Venture outside your clique

’Tis the season to be sociable. As tempting as it is to sit in a corner with your confidantes, raising your eyebrows at the scene unfolding in front of you, it’s best to do a quick circuit of the room early in the night, when everyone is more compos mentis.  Channel your inner minor royal: a few generic comments here, some low-stakes pleasantries there, before politely moving on. But don’t get too caught up in your social whirl: if you find yourself at a secondary location with a bunch of strangers, you have probably taken it too far. After one daytime company bash, a group of colleagues, all of us relatively junior editorial staff in our early twenties, ended up in the Westfield Stratford Nando’s with a man from the commercial department called Chris. None of us knew why he was there, or confessed to inviting him along, or even remembered how he had come to be in our orbit at the party. Cue a very strange and sobering dinner, with Chris silently demolishing a butterfly chicken doused in peri peri. We never saw him again.

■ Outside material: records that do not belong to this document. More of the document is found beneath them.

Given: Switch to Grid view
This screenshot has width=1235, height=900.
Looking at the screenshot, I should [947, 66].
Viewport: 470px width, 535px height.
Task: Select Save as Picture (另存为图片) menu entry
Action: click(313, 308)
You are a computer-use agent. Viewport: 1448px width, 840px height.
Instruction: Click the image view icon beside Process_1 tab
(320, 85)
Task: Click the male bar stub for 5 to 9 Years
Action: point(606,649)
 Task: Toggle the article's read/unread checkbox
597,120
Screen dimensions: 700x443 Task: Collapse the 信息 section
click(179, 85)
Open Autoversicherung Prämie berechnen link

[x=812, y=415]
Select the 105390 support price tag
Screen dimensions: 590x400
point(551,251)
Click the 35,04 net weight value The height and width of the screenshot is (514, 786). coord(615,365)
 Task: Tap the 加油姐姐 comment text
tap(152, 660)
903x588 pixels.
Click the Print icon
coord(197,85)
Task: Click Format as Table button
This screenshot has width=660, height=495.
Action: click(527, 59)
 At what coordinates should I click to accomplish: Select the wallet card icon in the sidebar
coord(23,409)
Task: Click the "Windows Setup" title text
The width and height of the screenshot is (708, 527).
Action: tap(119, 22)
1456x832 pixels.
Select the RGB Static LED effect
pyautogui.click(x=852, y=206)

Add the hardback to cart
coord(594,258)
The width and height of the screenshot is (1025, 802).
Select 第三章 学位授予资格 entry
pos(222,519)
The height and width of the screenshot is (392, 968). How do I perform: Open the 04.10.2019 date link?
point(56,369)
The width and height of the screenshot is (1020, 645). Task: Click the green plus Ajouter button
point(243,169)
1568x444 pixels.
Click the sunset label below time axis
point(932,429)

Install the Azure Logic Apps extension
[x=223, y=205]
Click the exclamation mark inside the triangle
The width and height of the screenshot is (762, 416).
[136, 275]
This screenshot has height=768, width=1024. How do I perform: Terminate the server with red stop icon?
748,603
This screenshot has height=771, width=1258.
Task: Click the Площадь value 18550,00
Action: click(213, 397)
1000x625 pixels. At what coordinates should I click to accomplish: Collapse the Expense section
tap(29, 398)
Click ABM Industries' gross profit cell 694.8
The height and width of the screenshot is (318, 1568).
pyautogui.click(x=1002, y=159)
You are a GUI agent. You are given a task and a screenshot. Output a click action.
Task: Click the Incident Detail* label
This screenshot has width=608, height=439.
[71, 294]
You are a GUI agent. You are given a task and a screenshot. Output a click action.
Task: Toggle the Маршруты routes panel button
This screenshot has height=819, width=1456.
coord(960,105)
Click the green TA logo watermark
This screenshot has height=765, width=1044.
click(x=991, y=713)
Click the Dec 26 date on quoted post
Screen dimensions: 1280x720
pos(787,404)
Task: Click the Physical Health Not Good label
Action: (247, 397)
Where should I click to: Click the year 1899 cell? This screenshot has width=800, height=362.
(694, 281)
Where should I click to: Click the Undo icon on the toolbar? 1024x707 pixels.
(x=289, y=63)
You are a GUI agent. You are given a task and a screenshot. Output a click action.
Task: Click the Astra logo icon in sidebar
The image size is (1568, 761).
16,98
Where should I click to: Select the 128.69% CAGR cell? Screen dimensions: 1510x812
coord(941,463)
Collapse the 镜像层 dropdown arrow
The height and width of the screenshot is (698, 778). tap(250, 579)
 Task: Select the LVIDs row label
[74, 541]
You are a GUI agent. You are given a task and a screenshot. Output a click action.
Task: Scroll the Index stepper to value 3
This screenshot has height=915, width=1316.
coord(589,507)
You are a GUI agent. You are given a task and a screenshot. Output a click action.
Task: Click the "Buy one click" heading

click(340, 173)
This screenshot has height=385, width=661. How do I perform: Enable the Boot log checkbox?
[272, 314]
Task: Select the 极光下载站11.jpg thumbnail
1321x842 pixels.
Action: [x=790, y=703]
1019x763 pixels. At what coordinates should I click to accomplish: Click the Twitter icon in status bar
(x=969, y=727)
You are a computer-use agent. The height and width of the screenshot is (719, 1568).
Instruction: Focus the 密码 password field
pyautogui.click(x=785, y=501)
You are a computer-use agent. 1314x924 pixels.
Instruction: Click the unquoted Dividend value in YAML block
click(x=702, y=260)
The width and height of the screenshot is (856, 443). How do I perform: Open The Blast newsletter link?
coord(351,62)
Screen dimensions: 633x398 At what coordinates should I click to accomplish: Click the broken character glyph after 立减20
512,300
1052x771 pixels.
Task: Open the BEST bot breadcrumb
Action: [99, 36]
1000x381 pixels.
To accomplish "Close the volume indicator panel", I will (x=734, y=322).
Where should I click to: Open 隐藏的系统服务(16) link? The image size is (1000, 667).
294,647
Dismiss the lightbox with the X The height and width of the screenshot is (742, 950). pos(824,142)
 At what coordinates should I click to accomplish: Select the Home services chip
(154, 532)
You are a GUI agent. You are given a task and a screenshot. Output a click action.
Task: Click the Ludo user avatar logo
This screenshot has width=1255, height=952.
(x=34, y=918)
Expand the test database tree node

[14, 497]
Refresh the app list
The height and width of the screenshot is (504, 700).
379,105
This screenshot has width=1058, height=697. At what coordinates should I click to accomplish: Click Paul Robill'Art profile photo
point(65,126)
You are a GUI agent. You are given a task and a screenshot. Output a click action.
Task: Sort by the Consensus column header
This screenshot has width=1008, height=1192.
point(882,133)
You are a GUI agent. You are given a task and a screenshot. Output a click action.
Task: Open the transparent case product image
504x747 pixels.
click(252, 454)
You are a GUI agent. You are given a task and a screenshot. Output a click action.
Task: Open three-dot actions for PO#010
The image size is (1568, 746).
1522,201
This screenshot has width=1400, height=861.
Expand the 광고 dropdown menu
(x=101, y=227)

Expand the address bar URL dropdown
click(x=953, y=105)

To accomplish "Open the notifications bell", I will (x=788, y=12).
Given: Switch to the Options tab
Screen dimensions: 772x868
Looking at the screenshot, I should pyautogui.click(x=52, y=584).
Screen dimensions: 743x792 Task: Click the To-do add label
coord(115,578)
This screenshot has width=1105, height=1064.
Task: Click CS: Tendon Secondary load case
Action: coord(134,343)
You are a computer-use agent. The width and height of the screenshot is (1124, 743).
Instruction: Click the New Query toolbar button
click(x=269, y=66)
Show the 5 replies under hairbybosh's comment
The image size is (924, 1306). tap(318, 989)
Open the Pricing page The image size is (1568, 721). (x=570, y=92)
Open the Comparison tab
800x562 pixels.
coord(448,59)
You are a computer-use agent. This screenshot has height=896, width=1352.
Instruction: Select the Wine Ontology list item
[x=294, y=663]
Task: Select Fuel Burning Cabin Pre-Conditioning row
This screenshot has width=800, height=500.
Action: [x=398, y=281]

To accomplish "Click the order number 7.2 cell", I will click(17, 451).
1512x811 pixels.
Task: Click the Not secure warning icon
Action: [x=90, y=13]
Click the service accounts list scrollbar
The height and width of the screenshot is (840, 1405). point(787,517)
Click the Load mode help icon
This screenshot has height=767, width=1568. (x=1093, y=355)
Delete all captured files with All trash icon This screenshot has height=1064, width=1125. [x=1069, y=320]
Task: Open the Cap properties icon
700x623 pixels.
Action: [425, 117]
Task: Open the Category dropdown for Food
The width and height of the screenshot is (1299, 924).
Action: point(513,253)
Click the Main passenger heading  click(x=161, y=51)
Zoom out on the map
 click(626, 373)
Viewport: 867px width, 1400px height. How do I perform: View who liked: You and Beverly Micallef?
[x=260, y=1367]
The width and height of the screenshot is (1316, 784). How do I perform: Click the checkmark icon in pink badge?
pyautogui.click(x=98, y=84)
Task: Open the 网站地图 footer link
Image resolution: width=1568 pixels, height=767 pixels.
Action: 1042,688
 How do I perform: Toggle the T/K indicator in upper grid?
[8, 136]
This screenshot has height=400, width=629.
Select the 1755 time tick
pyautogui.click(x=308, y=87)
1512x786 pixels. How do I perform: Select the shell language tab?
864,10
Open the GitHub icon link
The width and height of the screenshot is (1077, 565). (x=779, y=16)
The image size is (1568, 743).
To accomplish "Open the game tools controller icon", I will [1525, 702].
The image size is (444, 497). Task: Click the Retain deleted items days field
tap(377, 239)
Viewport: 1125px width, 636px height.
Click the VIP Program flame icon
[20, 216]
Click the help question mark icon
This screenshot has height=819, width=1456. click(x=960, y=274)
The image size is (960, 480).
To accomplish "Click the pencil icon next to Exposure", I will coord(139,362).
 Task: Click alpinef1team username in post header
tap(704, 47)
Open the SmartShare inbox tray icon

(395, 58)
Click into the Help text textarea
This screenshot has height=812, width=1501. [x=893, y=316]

Temporarily embrace the organised fun

As a dyed-in-the-wool cynic who is allergic to the words “ice-breaker game”, “escape room” and “crazy golf”, I’m pained to even type this. But the work Christmas party is the one day of the year when you just have to go with the organised fun. Get involved with the quiz. Sing “Fairytale of New York” on karaoke. Try to enjoy whatever niche “sport” you’ve been strong-armed into playing (urban axe throwing, anyone?) No one wants to get a reputation as the office Scrooge.